| YOUR OBJECTIVE |
Return all lines in the data where the string "speed" can be found.

| SUPPLIED MATERIAL |
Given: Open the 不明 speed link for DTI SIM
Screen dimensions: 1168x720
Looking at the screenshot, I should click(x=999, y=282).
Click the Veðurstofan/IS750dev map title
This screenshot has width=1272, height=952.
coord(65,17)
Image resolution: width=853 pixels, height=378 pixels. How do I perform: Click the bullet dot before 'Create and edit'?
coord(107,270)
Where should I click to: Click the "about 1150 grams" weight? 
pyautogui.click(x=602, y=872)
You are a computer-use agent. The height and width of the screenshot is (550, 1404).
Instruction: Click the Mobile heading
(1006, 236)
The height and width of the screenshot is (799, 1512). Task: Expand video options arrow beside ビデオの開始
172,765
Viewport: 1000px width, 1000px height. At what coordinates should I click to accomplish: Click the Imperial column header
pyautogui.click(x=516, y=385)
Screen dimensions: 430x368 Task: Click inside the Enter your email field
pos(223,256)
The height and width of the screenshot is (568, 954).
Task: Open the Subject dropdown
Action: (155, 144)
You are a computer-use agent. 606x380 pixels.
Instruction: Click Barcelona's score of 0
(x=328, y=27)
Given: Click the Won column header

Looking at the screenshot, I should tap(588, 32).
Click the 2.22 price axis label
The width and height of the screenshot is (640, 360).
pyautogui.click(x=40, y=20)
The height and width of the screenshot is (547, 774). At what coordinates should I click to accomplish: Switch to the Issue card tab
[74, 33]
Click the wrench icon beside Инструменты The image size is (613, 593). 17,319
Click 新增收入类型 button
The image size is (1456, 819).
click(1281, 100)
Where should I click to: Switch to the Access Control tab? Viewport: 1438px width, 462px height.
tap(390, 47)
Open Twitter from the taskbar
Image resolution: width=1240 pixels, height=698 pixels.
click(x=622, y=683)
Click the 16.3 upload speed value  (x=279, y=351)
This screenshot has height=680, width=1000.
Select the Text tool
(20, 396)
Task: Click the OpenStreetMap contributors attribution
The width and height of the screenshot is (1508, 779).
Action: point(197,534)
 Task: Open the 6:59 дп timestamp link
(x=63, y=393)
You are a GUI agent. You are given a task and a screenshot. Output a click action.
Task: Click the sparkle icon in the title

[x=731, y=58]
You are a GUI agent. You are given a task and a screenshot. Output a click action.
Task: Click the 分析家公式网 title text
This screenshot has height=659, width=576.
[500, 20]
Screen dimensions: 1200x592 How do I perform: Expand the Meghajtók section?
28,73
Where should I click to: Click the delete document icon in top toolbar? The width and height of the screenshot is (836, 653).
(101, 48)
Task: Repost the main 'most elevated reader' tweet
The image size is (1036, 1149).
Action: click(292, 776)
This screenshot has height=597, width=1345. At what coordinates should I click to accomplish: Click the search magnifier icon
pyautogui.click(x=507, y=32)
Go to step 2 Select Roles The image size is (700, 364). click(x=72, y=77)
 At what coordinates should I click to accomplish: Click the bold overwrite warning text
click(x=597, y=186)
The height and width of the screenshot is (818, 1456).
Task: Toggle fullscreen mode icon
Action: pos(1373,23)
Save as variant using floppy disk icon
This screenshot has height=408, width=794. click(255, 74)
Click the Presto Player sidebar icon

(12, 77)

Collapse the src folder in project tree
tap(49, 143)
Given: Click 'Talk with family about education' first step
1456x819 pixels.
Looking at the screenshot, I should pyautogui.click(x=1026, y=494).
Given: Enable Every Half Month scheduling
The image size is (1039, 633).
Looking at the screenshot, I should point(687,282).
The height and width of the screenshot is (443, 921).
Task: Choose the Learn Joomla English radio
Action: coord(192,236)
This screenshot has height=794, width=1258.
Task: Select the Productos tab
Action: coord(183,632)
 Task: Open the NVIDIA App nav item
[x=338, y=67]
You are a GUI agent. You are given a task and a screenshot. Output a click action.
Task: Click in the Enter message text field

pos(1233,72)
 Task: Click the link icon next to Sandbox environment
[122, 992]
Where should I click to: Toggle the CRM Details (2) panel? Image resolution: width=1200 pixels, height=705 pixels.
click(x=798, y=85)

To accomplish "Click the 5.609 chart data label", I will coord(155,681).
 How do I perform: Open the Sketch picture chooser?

| SOLVED EXERCISE |
Given: Open the 不明 speed link for DTI SIM
Click the 16.3 upload speed value  (x=279, y=351)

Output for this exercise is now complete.